Le pianiste français Alexandre Tharaud

Tharaud inédit: vers l'inédit, et plus loin encore

CRITIQUE / Il fallait déjà un certain cran pour concocter le dernier programme de la saison des Violons du Roy autour d'une toute nouvelle création de musique contemporaine. Y accoler, en plus, une pièce aussi tapageuse et clownesque que Divertissement d'Ibert était carrément casse-gueule.
Un risque que le chef Mathieu Lussier a choisi d'assumer sans trembler, en faisant pleinement confiance au public et à ses collègues.
Ce choix très singulier, à mille lieues du répertoire tout en fougue et en finesse qu'on entend habituellement aux Violons du Roy, a dû en faire sourciller quelques-uns. Mais quel plaisir sur scène! Les musiciens se sont lancé à fond dans l'exécution de cette pièce qui navigue entre les segments hyperactifs, les cadences pataudes, les citations ironiques et un débordement quasi psychotique qui donne l'impression d'être plongé dans l'univers de Qui veut la peau de Roger Rabbit?
Plutôt que d'expédier une pièce contemporaine en début de concert, les Violons en ont fait la pièce de résistance de leur programme. Il faut dire qu'il s'agissait en quelque sorte d'une carte blanche à Alexandre Tharaud. Le pianiste français, complice de longue date de l'orchestre de chambre, dédie tout un pan de sa pratique à la musique contemporaine. Le compositeur argentin Oscar Strasnoy a travaillé toute la semaine à Québec pour créer Kuleshov, expressément pour Tharaud et les Violons.

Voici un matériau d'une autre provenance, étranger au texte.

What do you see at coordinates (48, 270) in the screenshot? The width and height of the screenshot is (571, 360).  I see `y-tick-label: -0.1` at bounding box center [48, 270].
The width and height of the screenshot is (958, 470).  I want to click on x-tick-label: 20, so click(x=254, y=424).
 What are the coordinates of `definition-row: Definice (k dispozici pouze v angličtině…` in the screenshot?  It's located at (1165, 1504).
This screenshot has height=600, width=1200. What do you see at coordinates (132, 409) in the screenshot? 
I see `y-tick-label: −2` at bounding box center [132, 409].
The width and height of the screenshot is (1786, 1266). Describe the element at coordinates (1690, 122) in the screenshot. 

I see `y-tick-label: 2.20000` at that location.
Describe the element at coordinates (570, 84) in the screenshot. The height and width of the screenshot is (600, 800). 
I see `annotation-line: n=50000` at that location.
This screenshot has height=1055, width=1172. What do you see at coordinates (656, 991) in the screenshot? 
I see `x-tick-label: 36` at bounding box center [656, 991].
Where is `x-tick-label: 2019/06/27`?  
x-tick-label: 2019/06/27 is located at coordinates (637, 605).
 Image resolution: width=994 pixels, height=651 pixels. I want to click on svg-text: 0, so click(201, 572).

À partir d'une réflexion sur l'effet Koulechov, un principe étudié en cinéma qui consiste à intercaler une image récurrente parmi des images changeantes pour en changer la résonance chez le spectateur, il a créé une oeuvre aux ambiances changeantes, dont plusieurs segments auraient pu accompagner un film noir.
Des pluies de notes aiguës descendantes, une ritournelle nonchalante, des moments d'une douceur suspendue, une mélodie qui se désarticule, des répétitions étourdissantes, des envolées jazzées, des portions presque éthyliques... Les moindres couleurs de la partition étaient portées par Tharaud dans tout son corps, par moment traversé de secousses. La concentration se lisait sur les visages des musiciens, entièrement dévoués à cette naissance surprenante.
La deuxième portion du concert était sous le signe du romantisme et de l'enchantement. Les Violons ont livré une magnifique interprétation de Siegfried Idyll de Wagner, une pièce douce et raffinée, aux emportements bien dosés, mesurés. Il suffisait de se laisser bercer pour avoir le coeur en fête. C'était beau de voir Lussier diriger La Valse de l'empereur de Strauss II comme s'il dansait avec l'orchestre, insistant avec une délicieuse lenteur sur certains passages avant de guider les musiciens vers des envolées rondes et chantantes.
Le concert était présenté au Palais Montcalm jeudi soir et sera repris vendredi soir à la salle Bourgie, à Montréal.